De EU voert voor steeds meer huishoudelijke apparaten energielabels in. Ze zijn bedoeld ter oriëntatie, maar zorgen vaak voor verwarring.
Wens en realiteit
Het idee is geweldig: je moet in één oogopslag kunnen zien of een apparaat veel stroom verbruikt of niet. Koelkasten, wasmachines en drogers waren de eerste producten met het EU-energielabel. In de loop der jaren zijn er nog veel meer bijgekomen. Vanaf september moeten ook stofzuigers de stickers dragen, gevolgd door afzuigkappen en gasgestookte ovens. Maar het systeem toont zijn leeftijd en kan consumenten misleiden.
Label en notities
In het begin was het nog makkelijk. De zeven categorieën op elk label varieerden van "A" voor de meest energiezuinige apparaten tot "G" voor de stroomvreters. Toen kwam de technische vooruitgang. Veel apparaten zijn doorontwikkeld en hun stroomverbruik is afgenomen. Als gevolg hiervan bevonden in sommige groepen bijna alle producten zich in het bovenste bereik van de schaal. Consumenten konden niet meer zien welke modellen het zuinigst waren.
Conflict en compromis
Een fundamentele herberekening van de categorieën A tot en met G zou het probleem hebben opgelost. Vooral fabrikanten hebben zich hier met succes tegen verdedigd omdat ze vreesden dat apparaten die voorheen positief beoordeeld werden in een slechtere energieklasse terecht zouden komen. Als compromis heeft de Europese Commissie in 2010 besloten om de bestaande energieklassen naar boven uit te breiden waar het oorspronkelijke aanbod niet meer volstaat. Er kunnen maximaal drie + worden geschreven na de voorheen beste categorie A om deze te upgraden. A +++ is dan de nieuwe A.
Zin en onzin
De nieuwe regeling zorgt op twee plaatsen voor verwarring. Ten eerste gelden er nu verschillende topcijfers. Terwijl A het optimum is voor stofzuigers, hebben de beste wasmachines een A met drie plustekens. Ten tweede zijn de zeven beste niveaus nog steeds op het etiket gedrukt, ook al zijn sommige niet langer toegestaan. Voor wasmachines staan op het label bijvoorbeeld de categorieën van A +++ tot D. Sinds december mogen fabrikanten echter geen modellen meer leveren met energieklassen A t/m D. In de handel worden de overige voorraden nog steeds verkocht. Iedereen die een wasmachine koopt met de klasse A krijgt nu verouderde technologie.
Tip: Zoek voor de aankoop altijd uit welke energieklassen voor het product nog zijn toegestaan. Een vluchtige blik op het etiket kan bedrieglijk zijn.
Groot en klein
Het energielabel dat een product krijgt, hangt niet alleen af van het stroomverbruik, maar ook van de afmetingen. Een groot toestel met topcijfers kan meer verbruiken dan een kleiner toestel dat het niet zo goed doet in zijn formaatklasse.

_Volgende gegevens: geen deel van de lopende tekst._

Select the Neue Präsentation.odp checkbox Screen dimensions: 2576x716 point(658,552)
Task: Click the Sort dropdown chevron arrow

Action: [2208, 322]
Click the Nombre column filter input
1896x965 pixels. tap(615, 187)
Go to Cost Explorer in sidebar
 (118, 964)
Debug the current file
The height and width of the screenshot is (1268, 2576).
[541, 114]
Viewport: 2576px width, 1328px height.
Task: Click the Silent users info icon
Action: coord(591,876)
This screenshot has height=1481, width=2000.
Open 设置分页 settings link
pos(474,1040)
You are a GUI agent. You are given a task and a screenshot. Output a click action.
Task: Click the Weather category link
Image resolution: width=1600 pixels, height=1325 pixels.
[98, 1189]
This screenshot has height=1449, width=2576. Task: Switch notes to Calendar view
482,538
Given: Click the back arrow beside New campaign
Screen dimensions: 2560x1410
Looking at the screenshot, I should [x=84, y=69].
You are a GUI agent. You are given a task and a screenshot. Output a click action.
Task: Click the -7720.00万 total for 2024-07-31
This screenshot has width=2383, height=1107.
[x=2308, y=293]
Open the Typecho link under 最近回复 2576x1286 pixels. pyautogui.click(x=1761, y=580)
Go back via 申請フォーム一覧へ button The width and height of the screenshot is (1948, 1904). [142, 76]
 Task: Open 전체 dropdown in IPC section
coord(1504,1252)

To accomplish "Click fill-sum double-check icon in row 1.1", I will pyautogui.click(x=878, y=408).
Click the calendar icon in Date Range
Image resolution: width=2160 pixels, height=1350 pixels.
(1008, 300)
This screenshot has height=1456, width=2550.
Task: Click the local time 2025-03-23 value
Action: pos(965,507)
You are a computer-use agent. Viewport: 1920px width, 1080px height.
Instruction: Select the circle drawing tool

Tip: Op elk etiket staat ook het standaard jaarverbruik. Het is slechts een theoretische waarde omdat iedereen een product anders gebruikt. Het kan echter worden gebruikt om apparaten uit verschillende grootteklassen te vergelijken.
theorie en praktijk
Vooral in het geval van wasmachines omzeilt het label de dagelijkse routine van de meeste klanten: de classificatie is gebaseerd op het stroomverbruik voor katoenen wasgoed in 40 en 60 graden programma's. De fabrikanten bepalen deze waarde meestal met zogenaamde eco-programma's die tweeënhalf tot drie uur duren. Veel consumenten gebruiken echter de snellere wasbeurten. Hun stroomverbruik is soms aanzienlijk hoger en het label biedt weinig oriëntatie voor hen (zie toets 6/2013).
Grenzen en kansen
Inmiddels heeft de nieuwe topklasse A+++ zijn grenzen bereikt, zeker voor wasmachines. Volgens een onderzoek van het Rijnland-Palts consumentencentrum bereikt 65 procent van de op internet aangeboden machines nu de hoogste categorie. De Europese Commissie heeft een herziening van het labelsysteem aangekondigd voor het einde van het jaar. Er wordt besproken of Brussel de +++ categorieën zal afschaffen en de klassen opnieuw zal beoordelen.